By zrealizować cel, stowarzyszenie przystąpiło do projektu w ramach Polak Potrafi. To największa w Polsce platforma crowdfundingowa, opierająca się o nagrody za wsparcie. Drobne robótki ręczne zostały samodzielnie wykonane przez członków stowarzyszenia. By pomóc, wystarczy przejść do witryny, kierującej do panelu logującego. Wystarczy wybrać sumę, za której przelanie, otrzyma się nagrodę. Każda złotówka, przybliża grupę niepełnosprawnych osób do zrealizowania wakacyjnego marzenia.

Śląskie Stowarzyszenie Niepełnosprawnych Płetwonurków, to przede wszystkim ludzie.

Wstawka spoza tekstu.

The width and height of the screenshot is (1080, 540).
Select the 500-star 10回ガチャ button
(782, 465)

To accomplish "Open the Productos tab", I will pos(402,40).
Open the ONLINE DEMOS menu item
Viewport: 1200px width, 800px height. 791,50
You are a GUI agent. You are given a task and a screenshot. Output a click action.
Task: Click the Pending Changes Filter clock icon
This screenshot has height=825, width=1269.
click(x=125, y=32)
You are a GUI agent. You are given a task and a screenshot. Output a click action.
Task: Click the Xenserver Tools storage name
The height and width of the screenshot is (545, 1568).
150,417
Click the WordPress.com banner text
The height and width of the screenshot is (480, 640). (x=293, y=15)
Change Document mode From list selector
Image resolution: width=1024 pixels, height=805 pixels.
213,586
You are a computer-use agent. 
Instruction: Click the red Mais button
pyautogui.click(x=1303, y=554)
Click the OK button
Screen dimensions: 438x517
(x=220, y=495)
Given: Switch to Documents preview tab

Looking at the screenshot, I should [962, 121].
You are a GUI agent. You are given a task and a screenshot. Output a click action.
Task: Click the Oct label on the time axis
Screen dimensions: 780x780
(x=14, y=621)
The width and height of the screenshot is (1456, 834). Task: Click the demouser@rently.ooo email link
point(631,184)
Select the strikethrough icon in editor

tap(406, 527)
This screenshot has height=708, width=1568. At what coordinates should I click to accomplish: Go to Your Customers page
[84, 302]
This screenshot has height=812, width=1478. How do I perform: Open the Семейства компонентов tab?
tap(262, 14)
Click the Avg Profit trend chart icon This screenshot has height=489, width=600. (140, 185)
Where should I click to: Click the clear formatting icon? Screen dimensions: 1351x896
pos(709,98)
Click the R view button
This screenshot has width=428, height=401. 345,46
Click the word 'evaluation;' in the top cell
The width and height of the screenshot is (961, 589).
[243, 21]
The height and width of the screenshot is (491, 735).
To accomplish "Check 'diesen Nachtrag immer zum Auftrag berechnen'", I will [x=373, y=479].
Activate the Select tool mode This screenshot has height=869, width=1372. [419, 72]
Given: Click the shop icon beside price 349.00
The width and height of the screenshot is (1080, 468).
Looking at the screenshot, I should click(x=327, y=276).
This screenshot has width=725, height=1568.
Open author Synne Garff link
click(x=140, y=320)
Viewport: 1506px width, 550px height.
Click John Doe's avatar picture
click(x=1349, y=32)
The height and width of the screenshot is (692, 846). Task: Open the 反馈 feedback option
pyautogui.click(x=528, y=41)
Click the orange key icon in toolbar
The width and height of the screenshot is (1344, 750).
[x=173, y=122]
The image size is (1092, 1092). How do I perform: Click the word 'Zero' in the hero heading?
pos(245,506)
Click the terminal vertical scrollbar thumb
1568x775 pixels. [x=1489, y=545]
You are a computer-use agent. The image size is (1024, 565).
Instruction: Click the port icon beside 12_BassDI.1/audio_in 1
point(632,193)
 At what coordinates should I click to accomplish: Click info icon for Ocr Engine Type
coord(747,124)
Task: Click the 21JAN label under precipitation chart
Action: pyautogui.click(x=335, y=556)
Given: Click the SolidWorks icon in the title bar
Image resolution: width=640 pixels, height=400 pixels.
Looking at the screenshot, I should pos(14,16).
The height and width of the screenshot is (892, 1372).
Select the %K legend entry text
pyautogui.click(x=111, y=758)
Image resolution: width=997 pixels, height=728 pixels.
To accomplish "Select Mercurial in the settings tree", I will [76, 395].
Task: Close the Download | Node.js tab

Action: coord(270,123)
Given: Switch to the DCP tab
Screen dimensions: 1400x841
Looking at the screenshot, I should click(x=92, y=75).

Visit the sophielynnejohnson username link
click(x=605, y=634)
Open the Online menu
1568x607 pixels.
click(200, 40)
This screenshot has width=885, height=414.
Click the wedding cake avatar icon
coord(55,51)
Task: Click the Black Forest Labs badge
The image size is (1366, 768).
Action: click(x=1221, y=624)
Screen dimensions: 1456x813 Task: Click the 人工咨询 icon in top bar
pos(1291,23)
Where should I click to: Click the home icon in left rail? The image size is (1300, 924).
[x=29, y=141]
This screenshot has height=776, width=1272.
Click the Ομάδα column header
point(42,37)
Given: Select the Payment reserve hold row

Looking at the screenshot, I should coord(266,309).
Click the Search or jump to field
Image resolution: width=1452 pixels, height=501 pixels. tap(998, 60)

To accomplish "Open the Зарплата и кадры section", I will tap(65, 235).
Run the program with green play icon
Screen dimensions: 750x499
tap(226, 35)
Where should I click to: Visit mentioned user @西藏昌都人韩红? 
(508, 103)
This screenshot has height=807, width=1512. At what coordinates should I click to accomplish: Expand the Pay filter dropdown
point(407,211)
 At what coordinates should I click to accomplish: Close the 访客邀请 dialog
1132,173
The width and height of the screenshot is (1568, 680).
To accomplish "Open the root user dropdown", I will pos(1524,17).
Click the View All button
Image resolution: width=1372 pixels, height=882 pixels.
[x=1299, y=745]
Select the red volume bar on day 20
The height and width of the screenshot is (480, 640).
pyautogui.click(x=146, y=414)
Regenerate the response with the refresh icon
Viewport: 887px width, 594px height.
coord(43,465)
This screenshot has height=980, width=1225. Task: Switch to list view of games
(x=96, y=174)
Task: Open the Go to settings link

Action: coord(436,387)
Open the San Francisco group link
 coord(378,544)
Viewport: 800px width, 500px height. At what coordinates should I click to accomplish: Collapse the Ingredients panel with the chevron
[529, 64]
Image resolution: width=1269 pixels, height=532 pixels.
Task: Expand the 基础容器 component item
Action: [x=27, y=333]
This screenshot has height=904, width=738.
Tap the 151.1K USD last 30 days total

Ludzie, z wielu miejscowości w śląskiem. Ludzie, którzy kochają wodę. W składzie są instruktorzy nurkowania, instruktorzy pływania, asystenci osób niepełnosprawnych w wodzie, oraz oczywiście osoby niepełnosprawne.

By udało się zrealizować wakacyjny projekt, niezbędna kwota 27 tys. zł. musi zostać zebrana do 7 lipca 2021 roku. Brakuje jeszcze ponad 5 tys. zł.